Stéphanie s’était emparée de son épée dès la sonnerie du cor. Puis, en
entendant les clameurs, elle avait exigé que toutes les dames et les demoiselles
s’arment. Bertrane tenait une large et lourde épée mais elle se sentait
incapable d’en user.
    — Le chevalier noir du pont du Diable ! s’écria un
garde en voyant la tête rouge du loup.
    L’égarement passa dans les regards. Les dames contemplèrent
le chevalier maudit. Il jaillissait d’ailleurs ; il venait ravir leurs
âmes ; il fouettait son formidable destrier avec la hampe de la lance. Le
soleil n’avait pas de prise sur cette sombre apparition. Tous les archers
ajustèrent la pointe de leurs dards sur les deux hommes en pestant contre
Bérarde qui caracolait au-devant d’eux. Ils s’apprêtaient à tirer sur ordre
quand Alalète d’Ongle s’exclama :
    — Le chevalier d’Agnis est avec lui !

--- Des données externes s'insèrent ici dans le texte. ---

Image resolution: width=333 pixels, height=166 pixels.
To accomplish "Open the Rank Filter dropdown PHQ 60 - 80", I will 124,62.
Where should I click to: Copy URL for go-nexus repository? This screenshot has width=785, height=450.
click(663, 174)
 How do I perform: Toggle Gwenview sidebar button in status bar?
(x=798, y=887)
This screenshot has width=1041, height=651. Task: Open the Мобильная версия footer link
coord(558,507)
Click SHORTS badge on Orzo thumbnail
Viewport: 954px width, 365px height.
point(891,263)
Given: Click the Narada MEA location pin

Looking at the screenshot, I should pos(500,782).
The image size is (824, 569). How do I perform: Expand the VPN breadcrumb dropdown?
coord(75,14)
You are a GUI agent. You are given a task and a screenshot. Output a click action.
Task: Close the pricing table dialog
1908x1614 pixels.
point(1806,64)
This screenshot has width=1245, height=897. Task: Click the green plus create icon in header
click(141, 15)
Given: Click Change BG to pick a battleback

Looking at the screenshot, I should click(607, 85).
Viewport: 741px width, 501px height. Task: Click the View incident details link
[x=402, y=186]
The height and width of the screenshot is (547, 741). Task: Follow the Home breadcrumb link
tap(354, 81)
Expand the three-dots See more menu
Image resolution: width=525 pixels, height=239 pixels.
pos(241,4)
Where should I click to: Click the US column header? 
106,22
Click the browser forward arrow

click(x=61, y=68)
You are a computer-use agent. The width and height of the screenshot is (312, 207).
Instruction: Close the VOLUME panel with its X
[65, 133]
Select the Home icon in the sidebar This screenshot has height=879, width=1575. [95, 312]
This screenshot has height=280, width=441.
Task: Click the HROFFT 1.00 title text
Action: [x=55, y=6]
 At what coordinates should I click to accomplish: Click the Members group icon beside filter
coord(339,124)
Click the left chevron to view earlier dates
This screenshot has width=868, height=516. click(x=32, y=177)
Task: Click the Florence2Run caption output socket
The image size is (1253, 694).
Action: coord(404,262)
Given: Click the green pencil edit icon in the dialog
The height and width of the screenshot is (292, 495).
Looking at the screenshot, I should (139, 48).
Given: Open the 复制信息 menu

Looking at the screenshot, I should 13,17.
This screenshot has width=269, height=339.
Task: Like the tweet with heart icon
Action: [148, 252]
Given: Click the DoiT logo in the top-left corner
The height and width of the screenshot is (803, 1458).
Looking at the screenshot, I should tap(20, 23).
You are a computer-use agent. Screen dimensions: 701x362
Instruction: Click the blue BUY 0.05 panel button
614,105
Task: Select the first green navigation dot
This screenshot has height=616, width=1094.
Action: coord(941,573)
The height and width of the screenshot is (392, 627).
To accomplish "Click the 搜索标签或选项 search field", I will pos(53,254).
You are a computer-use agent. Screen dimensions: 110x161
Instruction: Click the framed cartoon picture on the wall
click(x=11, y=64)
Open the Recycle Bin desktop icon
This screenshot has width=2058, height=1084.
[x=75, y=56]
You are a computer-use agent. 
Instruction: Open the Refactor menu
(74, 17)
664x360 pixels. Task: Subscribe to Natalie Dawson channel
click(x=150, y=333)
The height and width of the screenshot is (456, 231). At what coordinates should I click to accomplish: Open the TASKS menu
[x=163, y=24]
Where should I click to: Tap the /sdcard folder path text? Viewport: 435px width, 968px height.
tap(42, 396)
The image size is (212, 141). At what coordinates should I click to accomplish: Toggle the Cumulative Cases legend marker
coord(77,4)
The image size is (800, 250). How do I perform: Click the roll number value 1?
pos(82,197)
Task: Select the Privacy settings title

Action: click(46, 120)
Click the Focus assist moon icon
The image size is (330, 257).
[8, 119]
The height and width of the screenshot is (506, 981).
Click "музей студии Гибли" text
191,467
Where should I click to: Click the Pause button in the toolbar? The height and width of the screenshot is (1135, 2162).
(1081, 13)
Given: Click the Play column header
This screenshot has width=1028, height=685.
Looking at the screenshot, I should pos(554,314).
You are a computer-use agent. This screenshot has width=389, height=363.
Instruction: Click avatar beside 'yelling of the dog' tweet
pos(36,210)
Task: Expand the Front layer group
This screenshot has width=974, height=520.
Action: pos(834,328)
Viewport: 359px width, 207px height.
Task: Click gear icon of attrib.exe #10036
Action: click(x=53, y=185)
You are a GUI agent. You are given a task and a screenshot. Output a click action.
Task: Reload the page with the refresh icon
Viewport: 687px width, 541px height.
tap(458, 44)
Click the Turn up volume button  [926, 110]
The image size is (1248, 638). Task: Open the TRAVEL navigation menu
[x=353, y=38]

    C’était lui, c’était son blason, c’était Jean, c’était le
félon tant décrié par Casteljaloux. Bérarde arrêta sa monture au pied de la
muraille et communiqua par signes avec Bertrane, Stéphanie et Alix, les seules
à comprendre le langage de la muette.
    — Ils viennent en paix. N’oubliez pas que la trêve est
proclamée. Il déplairait au Christ de voir mourir des hommes à la veille de
Noël.
    — Que dit cette Barbare ? demanda Delphine de Dye
qui ne savait pas encore comment exploiter cette situation à son profit.
    Alix Gonter de Dardanus lui traduisit le message de la
géante. Delphine haussa les épaules ; elle ne respecterait pas la trêve si
les événements se précipitaient. Elle avait passé un accord secret avec Hugon
des Baux et les sorcières de Signes la Noire la servaient fidèlement en
préparant des poisons et en adressant des incantations aux forces infernales en
sa faveur. La vieille femme était prête à tous les compromis pour s’emparer du
pouvoir à la cour d’amour. Elle prit soudain le parti de ne pas lier son destin
à ces deux bravaches qui ne représentaient pas grand-chose sur l’échiquier
politique : un renégat et un bandit. Depuis des semaines, la comtesse
faisait tout pour se rendre agréable auprès de Casteljaloux ; elle
espérait la reconnaissance de la reine Eléonore. Elle avait même pris l’initiative
d’offrir une prime supplémentaire pour tout renseignement concernant le
chevalier d’Agnis. À présent, on tenait ce chien, ce n’était pas le moment de
détruire le travail accompli. Il fallait les larder de traits, couper leurs
têtes et emporter leurs dépouilles à Château-Vieux.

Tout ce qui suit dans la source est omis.